Per tornare su questi aspetti dobbiamo innanzitutto considerare l’impatto carbonico generato dalla realizzazione di infrastrutture per la produzione di energia. Quella che comunemente chiamiamo energia incorporata. “Questo segmento dell’impatto totale del carbonio è relativamente importante anche nel settore fotovoltaico, poiché la costruzione di un pannello solare comporta in particolare l’estrazione del quarzo e, soprattutto, la purificazione ad alta temperatura”, aggiunge Patrick Biro.
L’analisi deve poi considerare l’impatto del carbonio dell’agente energetico utilizzato, sia in termini di produzione che di consumo. E anche qui sono necessarie alcune precisazioni. In alcuni casi evidenti, come l’uso degli idrocarburi, per produzione dell’agente energetico si intendono le fasi coinvolte nella sua estrazione, trasformazione e fornitura, come ad esempio l’olio combustibile. Per quanto riguarda il suo consumo, si tratta ovviamente delle emissioni di gas serra derivanti dalla sua combustione. In altri casi, come ad esempio nel caso dell’energia eolica, questi aspetti di produzione e utilizzo dell’agente energetico sono nulli poiché si tratta del vento. Come ultimo esempio, l’idrogeno verde non emette carbonio durante il suo consumo ma consuma molta energia durante la sua produzione mediante elettrolisi.

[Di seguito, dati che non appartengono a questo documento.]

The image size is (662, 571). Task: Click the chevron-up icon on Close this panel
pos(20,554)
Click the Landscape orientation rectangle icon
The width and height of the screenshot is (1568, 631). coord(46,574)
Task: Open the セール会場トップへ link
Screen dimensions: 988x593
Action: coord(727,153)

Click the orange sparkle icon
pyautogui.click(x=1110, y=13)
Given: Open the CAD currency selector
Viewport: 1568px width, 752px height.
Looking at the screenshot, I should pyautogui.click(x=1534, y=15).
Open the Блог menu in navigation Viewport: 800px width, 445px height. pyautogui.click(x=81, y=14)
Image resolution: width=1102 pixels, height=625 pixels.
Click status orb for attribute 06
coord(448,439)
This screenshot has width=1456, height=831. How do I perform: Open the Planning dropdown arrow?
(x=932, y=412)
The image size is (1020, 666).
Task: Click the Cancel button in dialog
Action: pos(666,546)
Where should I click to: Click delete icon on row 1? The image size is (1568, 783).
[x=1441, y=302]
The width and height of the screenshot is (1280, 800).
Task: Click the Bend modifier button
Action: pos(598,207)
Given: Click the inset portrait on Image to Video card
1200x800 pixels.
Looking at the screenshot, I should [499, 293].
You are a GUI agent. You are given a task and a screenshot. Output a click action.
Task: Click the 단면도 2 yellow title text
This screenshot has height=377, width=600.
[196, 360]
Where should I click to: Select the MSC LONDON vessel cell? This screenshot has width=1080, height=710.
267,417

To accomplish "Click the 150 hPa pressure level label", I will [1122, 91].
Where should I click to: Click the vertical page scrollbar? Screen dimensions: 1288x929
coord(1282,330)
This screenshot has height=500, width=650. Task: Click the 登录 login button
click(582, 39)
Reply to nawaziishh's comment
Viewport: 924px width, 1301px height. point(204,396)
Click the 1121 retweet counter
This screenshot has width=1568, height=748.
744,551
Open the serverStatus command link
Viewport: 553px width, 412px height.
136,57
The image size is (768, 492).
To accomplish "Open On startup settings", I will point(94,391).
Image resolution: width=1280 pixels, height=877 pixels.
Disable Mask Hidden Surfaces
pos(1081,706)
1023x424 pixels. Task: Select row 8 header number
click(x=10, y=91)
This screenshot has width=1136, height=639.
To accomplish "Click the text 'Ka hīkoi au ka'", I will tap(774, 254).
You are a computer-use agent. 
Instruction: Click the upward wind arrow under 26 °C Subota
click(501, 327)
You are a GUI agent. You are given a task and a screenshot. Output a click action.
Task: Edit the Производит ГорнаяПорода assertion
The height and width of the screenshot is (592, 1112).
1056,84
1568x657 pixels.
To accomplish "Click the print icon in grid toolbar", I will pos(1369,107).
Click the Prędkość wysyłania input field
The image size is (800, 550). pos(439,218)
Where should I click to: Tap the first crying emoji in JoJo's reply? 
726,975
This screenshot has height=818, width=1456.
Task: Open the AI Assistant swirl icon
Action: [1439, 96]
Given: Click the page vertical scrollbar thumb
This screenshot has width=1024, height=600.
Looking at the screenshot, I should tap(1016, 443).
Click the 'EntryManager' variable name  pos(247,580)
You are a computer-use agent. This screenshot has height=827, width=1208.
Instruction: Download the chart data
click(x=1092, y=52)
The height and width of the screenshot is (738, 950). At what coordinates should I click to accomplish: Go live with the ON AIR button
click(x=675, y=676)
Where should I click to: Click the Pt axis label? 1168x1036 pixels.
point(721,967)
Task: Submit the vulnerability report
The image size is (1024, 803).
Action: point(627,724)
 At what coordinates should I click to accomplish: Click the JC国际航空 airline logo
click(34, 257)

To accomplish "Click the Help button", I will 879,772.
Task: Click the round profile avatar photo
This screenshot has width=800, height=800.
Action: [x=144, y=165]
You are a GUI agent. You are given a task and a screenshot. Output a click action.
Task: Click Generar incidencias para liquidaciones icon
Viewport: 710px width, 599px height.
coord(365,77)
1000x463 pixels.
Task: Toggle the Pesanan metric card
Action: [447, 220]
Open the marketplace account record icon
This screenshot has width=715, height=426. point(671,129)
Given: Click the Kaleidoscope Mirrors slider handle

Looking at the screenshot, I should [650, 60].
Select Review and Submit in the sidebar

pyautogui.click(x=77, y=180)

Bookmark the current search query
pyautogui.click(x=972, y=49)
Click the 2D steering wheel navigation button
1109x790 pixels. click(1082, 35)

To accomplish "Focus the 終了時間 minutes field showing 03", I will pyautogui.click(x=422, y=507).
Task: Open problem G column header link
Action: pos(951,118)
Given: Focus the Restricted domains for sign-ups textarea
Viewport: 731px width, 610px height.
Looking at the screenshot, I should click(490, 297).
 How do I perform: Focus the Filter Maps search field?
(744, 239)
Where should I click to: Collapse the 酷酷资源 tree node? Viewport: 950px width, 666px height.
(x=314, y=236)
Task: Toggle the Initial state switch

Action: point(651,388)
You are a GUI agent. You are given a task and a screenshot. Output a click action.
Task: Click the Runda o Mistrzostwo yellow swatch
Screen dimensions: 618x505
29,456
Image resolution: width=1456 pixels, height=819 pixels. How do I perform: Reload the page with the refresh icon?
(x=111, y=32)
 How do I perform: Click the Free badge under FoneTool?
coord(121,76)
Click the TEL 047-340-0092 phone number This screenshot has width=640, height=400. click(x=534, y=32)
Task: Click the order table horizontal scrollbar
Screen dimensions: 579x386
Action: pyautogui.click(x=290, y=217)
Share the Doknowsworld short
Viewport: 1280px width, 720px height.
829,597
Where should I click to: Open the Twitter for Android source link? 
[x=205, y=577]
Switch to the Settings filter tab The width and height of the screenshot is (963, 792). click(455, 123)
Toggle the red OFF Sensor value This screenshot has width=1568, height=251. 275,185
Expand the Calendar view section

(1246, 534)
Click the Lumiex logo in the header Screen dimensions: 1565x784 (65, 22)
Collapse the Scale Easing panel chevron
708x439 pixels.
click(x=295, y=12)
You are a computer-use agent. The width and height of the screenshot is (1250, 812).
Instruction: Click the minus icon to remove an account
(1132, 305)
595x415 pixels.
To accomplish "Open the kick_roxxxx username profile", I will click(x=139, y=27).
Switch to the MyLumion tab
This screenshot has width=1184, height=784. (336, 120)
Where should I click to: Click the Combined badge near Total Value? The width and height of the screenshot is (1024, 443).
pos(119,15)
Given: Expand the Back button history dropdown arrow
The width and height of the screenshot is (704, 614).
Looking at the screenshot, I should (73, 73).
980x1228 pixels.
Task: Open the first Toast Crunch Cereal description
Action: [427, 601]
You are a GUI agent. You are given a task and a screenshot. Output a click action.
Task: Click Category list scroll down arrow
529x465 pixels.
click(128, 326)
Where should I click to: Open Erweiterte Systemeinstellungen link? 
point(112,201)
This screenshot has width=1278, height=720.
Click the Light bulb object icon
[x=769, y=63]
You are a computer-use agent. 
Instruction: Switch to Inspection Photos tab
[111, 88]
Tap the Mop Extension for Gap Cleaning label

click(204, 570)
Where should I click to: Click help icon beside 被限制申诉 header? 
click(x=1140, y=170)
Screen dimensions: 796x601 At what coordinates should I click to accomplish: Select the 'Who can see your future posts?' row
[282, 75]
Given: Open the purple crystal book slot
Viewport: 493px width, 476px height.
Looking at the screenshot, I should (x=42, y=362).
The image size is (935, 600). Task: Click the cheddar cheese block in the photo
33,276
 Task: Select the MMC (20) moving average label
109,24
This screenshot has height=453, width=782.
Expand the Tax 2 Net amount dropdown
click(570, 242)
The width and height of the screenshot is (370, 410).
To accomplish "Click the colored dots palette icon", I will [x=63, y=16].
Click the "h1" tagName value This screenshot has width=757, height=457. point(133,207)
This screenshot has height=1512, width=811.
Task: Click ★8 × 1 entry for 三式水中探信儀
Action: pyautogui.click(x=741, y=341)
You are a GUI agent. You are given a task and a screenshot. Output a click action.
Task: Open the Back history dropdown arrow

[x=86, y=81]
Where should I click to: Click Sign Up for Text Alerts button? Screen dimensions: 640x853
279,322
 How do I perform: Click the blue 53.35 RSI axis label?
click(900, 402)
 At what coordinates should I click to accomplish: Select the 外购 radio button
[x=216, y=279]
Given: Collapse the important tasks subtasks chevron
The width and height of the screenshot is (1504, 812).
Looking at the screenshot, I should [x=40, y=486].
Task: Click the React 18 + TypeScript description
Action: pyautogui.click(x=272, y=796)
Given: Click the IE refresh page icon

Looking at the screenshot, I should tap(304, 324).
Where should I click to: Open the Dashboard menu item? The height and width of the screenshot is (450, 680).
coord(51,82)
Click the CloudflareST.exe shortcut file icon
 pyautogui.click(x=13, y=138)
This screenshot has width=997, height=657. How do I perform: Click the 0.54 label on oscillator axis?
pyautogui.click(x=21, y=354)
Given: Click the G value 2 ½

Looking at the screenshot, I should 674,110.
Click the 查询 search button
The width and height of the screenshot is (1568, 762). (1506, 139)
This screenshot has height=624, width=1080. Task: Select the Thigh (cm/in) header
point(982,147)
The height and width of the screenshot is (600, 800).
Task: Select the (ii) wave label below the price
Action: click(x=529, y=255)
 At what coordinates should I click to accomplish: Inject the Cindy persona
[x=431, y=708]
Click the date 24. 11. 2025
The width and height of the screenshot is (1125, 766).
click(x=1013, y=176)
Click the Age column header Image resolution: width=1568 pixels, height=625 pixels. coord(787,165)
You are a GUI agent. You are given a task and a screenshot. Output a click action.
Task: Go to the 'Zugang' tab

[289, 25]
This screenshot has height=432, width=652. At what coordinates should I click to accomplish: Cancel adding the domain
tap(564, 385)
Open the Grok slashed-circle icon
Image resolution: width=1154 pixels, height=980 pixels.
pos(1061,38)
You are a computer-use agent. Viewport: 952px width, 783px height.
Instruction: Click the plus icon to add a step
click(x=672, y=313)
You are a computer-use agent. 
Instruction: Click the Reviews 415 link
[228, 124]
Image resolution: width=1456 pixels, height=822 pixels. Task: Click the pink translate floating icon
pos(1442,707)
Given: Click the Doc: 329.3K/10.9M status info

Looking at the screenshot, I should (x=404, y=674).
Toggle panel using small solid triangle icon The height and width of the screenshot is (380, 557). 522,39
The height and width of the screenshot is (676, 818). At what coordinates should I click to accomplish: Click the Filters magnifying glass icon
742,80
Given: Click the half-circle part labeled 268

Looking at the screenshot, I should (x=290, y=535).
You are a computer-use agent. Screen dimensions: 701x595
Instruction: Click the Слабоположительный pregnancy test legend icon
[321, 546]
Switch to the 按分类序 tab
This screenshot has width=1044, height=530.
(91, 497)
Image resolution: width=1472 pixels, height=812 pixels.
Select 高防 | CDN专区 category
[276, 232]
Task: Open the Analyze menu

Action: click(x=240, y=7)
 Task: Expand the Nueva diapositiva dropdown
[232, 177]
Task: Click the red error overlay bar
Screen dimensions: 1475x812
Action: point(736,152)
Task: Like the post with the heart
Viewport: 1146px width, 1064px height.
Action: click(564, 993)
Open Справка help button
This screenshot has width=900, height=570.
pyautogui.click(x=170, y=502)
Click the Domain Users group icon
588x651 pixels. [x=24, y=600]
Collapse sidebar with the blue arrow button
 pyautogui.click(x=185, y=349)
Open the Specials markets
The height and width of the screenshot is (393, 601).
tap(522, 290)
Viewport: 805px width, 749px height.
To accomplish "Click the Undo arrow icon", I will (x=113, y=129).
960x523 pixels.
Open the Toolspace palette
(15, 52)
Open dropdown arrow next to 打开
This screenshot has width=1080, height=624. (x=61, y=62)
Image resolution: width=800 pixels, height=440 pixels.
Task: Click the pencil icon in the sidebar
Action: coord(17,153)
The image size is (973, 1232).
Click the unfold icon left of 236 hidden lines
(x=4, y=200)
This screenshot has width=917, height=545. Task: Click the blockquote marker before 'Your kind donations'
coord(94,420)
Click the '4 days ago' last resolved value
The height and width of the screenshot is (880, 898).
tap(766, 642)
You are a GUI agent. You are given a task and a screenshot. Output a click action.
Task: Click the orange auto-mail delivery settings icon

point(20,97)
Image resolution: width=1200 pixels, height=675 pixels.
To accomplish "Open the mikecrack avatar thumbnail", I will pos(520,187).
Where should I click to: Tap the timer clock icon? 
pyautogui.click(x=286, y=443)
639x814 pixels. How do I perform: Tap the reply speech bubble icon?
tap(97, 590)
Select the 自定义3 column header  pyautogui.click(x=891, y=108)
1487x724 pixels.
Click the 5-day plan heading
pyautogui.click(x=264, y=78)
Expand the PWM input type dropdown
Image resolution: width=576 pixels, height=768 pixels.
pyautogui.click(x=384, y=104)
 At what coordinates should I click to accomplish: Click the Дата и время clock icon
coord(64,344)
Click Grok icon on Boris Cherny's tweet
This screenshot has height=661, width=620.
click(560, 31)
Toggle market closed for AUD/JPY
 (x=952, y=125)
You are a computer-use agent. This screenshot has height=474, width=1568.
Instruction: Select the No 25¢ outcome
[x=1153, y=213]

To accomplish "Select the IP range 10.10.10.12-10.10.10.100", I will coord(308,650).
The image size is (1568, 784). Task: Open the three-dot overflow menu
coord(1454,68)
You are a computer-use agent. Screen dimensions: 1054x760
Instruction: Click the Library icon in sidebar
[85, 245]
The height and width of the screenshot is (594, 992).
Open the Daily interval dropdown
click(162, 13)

In media, sulla base dei dati 2022 diffusi dall’Agenzia europea dell’ambiente, la produzione di un kilowattora ha generato il 9% in più di CO2 rispetto al 2021, ma il 24% in meno rispetto a dieci anni fa. In Svizzera, per dare un’idea, il kWh prodotto nel 2023 emette in media 83 grammi di CO2 secondo la piattaforma di monitoraggio app.electricitymaps.com. Questo è, per fare un confronto, più della Francia – 53 grammi, e meno della Germania – 372 grammi.